● Exercise: Each line below from the one containing "You are a computer-use agent. Viewport: 1005px" through the one containing "This screenshot has width=690, height=431." is to be given again exactly, and no line outside that span.

++++++++++++++++++++

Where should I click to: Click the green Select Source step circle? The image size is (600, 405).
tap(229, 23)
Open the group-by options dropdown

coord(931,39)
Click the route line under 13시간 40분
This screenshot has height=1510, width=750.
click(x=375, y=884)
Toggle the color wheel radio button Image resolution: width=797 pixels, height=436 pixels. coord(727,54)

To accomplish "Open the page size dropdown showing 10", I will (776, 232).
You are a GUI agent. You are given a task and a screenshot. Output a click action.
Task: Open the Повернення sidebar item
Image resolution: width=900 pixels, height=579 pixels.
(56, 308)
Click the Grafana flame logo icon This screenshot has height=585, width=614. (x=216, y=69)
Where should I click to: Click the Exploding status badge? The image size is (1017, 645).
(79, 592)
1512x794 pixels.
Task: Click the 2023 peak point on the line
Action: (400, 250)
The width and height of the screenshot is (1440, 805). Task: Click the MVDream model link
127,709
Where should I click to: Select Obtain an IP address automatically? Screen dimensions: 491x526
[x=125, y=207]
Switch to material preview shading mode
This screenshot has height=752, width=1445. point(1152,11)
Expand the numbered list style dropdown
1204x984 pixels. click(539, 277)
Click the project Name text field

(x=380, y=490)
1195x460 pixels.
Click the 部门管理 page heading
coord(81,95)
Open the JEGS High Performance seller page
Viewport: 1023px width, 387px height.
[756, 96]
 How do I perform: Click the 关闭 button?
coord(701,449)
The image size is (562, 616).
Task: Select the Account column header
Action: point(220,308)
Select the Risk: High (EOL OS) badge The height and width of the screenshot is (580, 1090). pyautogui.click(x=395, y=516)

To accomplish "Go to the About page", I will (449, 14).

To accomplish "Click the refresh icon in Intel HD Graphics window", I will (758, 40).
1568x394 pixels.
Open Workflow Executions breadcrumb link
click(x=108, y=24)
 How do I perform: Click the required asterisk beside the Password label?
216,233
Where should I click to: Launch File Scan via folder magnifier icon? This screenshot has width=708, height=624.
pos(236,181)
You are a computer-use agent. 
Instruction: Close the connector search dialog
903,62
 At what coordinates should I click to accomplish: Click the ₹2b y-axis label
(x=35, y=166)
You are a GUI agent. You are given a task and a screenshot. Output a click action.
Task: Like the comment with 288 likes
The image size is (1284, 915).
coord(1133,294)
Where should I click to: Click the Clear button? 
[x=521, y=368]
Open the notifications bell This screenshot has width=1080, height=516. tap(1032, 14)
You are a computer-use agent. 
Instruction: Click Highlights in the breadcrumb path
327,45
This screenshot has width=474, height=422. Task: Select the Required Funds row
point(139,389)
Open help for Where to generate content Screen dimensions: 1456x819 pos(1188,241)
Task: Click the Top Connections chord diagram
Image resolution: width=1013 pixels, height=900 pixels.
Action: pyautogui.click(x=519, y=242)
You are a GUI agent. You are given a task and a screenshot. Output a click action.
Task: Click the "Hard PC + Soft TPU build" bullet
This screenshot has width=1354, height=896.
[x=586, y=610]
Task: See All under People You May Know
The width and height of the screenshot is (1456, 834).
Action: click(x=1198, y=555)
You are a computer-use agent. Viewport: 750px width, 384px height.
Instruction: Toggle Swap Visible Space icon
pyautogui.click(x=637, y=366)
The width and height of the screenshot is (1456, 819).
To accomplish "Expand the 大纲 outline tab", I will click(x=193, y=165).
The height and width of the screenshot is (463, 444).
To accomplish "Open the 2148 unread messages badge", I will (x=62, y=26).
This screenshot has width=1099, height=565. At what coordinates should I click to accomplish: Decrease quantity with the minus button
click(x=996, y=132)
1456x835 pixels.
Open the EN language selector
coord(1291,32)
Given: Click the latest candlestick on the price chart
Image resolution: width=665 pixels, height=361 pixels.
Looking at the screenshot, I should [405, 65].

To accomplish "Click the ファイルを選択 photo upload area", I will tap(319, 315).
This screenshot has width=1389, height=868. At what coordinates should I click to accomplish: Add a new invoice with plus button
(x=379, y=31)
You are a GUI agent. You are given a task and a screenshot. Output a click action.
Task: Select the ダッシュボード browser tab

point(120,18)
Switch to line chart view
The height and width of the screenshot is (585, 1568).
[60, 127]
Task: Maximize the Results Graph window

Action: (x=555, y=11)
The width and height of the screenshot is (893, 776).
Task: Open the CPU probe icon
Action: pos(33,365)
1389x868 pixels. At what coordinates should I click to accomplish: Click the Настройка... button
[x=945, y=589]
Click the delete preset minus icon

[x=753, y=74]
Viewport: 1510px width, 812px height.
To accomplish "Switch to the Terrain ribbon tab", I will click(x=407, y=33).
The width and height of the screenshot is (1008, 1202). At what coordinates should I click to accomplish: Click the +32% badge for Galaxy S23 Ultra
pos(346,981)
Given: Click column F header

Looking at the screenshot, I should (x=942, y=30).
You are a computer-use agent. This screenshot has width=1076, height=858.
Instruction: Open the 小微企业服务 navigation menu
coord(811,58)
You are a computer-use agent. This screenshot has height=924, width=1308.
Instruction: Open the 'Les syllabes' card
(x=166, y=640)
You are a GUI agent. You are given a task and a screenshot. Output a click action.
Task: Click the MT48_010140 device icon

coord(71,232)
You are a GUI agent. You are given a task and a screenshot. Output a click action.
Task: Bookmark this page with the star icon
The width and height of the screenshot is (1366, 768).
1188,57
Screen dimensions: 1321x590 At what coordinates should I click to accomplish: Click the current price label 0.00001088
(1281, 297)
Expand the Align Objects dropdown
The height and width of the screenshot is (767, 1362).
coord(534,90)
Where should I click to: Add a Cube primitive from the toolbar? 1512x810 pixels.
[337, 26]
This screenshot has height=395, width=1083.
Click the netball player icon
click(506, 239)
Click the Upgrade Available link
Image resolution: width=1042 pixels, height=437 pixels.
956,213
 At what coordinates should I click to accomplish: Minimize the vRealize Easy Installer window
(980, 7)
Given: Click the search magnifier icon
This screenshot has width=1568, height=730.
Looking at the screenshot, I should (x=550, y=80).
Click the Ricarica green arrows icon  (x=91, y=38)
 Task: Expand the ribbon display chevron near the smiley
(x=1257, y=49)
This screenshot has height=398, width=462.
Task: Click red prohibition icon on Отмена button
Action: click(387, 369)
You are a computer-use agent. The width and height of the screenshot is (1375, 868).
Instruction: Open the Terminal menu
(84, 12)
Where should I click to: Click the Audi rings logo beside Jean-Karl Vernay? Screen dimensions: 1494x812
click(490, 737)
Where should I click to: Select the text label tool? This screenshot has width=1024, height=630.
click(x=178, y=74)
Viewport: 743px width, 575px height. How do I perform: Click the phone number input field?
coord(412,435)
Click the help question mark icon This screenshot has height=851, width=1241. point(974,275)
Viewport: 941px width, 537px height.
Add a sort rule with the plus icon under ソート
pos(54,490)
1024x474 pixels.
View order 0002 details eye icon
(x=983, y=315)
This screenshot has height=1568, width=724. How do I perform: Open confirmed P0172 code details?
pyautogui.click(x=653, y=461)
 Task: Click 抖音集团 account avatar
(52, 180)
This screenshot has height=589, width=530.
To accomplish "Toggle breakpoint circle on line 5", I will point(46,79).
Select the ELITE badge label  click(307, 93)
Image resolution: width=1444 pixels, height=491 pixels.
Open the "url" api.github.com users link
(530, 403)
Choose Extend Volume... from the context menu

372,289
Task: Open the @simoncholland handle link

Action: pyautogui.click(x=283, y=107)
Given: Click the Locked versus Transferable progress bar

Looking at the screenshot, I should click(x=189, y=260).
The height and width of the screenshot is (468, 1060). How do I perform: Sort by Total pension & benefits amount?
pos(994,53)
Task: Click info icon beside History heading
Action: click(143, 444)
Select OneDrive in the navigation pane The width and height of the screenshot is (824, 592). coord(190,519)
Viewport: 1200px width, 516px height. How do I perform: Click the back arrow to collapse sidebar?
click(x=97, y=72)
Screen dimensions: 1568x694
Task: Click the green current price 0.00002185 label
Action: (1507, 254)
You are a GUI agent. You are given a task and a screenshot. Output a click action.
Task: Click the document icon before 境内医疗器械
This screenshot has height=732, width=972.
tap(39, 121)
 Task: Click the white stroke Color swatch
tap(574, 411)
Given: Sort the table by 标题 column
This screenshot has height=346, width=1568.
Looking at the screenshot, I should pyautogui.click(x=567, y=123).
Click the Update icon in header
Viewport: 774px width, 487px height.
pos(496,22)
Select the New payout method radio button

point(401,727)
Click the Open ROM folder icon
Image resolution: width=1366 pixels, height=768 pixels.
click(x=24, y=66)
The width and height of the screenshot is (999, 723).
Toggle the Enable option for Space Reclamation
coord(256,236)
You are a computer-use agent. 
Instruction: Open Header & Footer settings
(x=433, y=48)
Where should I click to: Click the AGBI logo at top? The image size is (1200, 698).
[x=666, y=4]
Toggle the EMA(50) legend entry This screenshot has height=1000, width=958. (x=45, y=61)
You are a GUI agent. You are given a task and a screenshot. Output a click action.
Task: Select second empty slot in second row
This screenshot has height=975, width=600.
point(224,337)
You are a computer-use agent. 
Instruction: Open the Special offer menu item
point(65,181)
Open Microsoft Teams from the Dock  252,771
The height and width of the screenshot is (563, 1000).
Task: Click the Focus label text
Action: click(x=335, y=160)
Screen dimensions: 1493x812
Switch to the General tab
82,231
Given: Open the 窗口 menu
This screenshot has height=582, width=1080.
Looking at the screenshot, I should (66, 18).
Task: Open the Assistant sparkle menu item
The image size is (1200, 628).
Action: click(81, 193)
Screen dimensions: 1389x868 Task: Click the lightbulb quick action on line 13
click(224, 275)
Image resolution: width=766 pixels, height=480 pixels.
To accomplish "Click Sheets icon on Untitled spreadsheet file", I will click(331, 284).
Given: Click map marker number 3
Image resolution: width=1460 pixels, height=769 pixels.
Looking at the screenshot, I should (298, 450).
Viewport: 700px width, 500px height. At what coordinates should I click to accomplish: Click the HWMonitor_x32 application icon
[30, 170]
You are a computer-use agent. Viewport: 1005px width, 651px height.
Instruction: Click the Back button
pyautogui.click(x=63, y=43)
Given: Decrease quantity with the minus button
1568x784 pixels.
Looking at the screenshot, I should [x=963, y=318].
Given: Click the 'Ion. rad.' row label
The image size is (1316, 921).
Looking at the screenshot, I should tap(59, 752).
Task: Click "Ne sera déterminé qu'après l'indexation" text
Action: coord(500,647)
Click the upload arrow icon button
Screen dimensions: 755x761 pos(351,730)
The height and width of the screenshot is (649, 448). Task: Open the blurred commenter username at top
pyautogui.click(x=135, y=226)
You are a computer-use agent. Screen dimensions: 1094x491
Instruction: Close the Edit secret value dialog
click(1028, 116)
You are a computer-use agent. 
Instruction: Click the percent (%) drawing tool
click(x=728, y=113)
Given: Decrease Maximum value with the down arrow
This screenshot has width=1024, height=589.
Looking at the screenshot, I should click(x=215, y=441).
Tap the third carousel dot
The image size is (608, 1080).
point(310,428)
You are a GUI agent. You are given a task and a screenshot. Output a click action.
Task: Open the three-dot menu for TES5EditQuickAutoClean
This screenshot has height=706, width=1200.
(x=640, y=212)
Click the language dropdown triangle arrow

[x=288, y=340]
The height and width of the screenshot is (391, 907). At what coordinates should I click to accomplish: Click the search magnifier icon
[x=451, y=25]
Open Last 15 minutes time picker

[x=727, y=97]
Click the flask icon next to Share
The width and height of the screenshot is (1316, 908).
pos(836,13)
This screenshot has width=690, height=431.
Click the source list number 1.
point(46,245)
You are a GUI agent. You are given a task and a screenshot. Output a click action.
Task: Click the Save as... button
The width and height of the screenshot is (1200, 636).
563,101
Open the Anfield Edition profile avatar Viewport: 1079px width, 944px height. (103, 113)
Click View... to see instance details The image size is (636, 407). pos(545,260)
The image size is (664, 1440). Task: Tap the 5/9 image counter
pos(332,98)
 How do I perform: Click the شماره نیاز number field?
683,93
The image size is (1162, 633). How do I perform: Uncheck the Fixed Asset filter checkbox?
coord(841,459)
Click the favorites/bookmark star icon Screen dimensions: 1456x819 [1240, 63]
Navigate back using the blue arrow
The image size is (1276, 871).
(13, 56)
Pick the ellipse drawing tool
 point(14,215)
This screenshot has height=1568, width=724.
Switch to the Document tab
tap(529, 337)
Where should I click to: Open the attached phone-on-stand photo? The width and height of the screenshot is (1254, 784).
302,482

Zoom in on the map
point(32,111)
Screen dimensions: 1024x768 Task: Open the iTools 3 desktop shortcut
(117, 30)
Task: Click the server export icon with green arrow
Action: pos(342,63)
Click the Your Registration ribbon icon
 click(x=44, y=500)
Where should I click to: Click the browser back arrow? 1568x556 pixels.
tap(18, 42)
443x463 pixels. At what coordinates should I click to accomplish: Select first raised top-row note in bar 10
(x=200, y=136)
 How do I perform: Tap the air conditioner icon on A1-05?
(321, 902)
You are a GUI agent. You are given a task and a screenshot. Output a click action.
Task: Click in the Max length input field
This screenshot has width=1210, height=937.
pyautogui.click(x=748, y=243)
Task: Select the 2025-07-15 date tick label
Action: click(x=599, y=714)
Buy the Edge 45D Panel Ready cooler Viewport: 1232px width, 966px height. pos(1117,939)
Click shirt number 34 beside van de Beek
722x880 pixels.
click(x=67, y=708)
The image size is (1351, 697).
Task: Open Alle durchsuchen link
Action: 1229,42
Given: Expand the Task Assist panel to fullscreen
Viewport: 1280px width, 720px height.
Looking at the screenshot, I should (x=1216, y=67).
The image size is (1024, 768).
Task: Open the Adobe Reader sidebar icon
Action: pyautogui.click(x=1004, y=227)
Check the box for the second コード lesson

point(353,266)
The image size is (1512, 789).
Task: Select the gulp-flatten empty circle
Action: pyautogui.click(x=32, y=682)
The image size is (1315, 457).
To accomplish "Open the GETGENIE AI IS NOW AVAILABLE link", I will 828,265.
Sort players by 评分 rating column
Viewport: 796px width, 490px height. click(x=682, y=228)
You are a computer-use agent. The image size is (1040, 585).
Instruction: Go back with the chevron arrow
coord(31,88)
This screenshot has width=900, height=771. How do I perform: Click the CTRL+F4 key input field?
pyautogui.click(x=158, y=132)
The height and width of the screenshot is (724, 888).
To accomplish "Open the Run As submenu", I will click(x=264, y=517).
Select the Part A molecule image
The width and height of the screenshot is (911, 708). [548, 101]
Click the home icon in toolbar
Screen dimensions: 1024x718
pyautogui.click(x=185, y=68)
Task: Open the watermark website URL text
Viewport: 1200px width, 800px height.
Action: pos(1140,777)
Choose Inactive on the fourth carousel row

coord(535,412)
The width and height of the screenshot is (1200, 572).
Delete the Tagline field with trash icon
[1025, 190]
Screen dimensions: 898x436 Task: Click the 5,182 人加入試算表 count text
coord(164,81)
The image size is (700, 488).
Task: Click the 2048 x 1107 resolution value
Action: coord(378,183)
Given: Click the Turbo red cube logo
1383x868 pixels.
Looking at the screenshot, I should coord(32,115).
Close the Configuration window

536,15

++++++++++++++++++++

● Finished exercise:
You are a computer-use agent. Viewport: 1005px width, 651px height.
Instruction: Click the Back button
pyautogui.click(x=63, y=43)
Given: Decrease quantity with the minus button
1568x784 pixels.
Looking at the screenshot, I should [x=963, y=318].
Given: Click the 'Ion. rad.' row label
The image size is (1316, 921).
Looking at the screenshot, I should tap(59, 752).
Task: Click "Ne sera déterminé qu'après l'indexation" text
Action: coord(500,647)
Click the upload arrow icon button
Screen dimensions: 755x761 pos(351,730)
The height and width of the screenshot is (649, 448). Task: Open the blurred commenter username at top
pyautogui.click(x=135, y=226)
You are a computer-use agent. Screen dimensions: 1094x491
Instruction: Close the Edit secret value dialog
click(1028, 116)
You are a computer-use agent. 
Instruction: Click the percent (%) drawing tool
click(x=728, y=113)
Given: Decrease Maximum value with the down arrow
This screenshot has width=1024, height=589.
Looking at the screenshot, I should click(x=215, y=441).
Tap the third carousel dot
The image size is (608, 1080).
point(310,428)
You are a GUI agent. You are given a task and a screenshot. Output a click action.
Task: Open the three-dot menu for TES5EditQuickAutoClean
This screenshot has height=706, width=1200.
(x=640, y=212)
Click the language dropdown triangle arrow

[x=288, y=340]
The height and width of the screenshot is (391, 907). At what coordinates should I click to accomplish: Click the search magnifier icon
[x=451, y=25]
Open Last 15 minutes time picker

[x=727, y=97]
Click the flask icon next to Share
The width and height of the screenshot is (1316, 908).
pos(836,13)
This screenshot has width=690, height=431.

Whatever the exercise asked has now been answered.